----- Extracted material

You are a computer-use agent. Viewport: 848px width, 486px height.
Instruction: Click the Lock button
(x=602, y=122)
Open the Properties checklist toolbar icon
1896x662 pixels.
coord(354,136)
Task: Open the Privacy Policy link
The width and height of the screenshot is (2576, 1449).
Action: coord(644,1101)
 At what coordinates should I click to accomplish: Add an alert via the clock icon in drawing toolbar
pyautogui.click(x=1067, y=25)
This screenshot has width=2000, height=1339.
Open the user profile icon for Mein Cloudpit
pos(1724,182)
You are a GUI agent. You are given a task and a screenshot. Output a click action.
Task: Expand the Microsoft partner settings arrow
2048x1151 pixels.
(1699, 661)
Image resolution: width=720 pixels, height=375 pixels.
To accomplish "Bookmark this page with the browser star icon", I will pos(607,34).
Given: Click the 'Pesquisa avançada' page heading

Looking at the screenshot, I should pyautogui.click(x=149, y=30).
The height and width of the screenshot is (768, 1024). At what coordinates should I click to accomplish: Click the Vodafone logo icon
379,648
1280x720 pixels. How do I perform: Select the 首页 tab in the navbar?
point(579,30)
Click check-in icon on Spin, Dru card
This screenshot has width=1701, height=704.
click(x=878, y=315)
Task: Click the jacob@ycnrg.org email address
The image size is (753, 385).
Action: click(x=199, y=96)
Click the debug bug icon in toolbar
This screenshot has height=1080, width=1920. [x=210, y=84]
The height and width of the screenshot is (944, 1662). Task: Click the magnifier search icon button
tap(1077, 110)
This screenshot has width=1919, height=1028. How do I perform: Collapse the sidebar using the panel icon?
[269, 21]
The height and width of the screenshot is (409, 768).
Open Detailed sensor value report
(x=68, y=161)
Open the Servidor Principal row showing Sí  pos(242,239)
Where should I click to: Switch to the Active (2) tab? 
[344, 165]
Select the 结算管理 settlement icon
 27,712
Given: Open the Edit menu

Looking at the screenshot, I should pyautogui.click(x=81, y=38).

----------

Arrange the items above as a Markdown table with two columns, Row and Line. Number each line in sequence, and omit any blank lines.

— Response below —
| Row | Line |
|---|---|
| 1 | You are a computer-use agent. Viewport: 848px width, 486px height. |
| 2 | Instruction: Click the Lock button |
| 3 | (x=602, y=122) |
| 4 | Open the Properties checklist toolbar icon |
| 5 | 1896x662 pixels. |
| 6 | coord(354,136) |
| 7 | Task: Open the Privacy Policy link |
| 8 | The width and height of the screenshot is (2576, 1449). |
| 9 | Action: coord(644,1101) |
| 10 |  At what coordinates should I click to accomplish: Add an alert via the clock icon in drawing toolbar |
| 11 | pyautogui.click(x=1067, y=25) |
| 12 | This screenshot has width=2000, height=1339. |
| 13 | Open the user profile icon for Mein Cloudpit |
| 14 | pos(1724,182) |
| 15 | You are a GUI agent. You are given a task and a screenshot. Output a click action. |
| 16 | Task: Expand the Microsoft partner settings arrow |
| 17 | 2048x1151 pixels. |
| 18 | (1699, 661) |
| 19 | Image resolution: width=720 pixels, height=375 pixels. |
| 20 | To accomplish "Bookmark this page with the browser star icon", I will pos(607,34). |
| 21 | Given: Click the 'Pesquisa avançada' page heading |
| 22 | Looking at the screenshot, I should pyautogui.click(x=149, y=30). |
| 23 | The height and width of the screenshot is (768, 1024). At what coordinates should I click to accomplish: Click the Vodafone logo icon |
| 24 | 379,648 |
| 25 | 1280x720 pixels. How do I perform: Select the 首页 tab in the navbar? |
| 26 | point(579,30) |
| 27 | Click check-in icon on Spin, Dru card |
| 28 | This screenshot has width=1701, height=704. |
| 29 | click(x=878, y=315) |
| 30 | Task: Click the jacob@ycnrg.org email address |
| 31 | The image size is (753, 385). |
| 32 | Action: click(x=199, y=96) |
| 33 | Click the debug bug icon in toolbar |
| 34 | This screenshot has height=1080, width=1920. [x=210, y=84] |
| 35 | The height and width of the screenshot is (944, 1662). Task: Click the magnifier search icon button |
| 36 | tap(1077, 110) |
| 37 | This screenshot has width=1919, height=1028. How do I perform: Collapse the sidebar using the panel icon? |
| 38 | [269, 21] |
| 39 | The height and width of the screenshot is (409, 768). |
| 40 | Open Detailed sensor value report |
| 41 | (x=68, y=161) |
| 42 | Open the Servidor Principal row showing Sí  pos(242,239) |
| 43 | Where should I click to: Switch to the Active (2) tab?  |
| 44 | [344, 165] |
| 45 | Select the 结算管理 settlement icon |
| 46 |  27,712 |
| 47 | Given: Open the Edit menu |
| 48 | Looking at the screenshot, I should pyautogui.click(x=81, y=38). |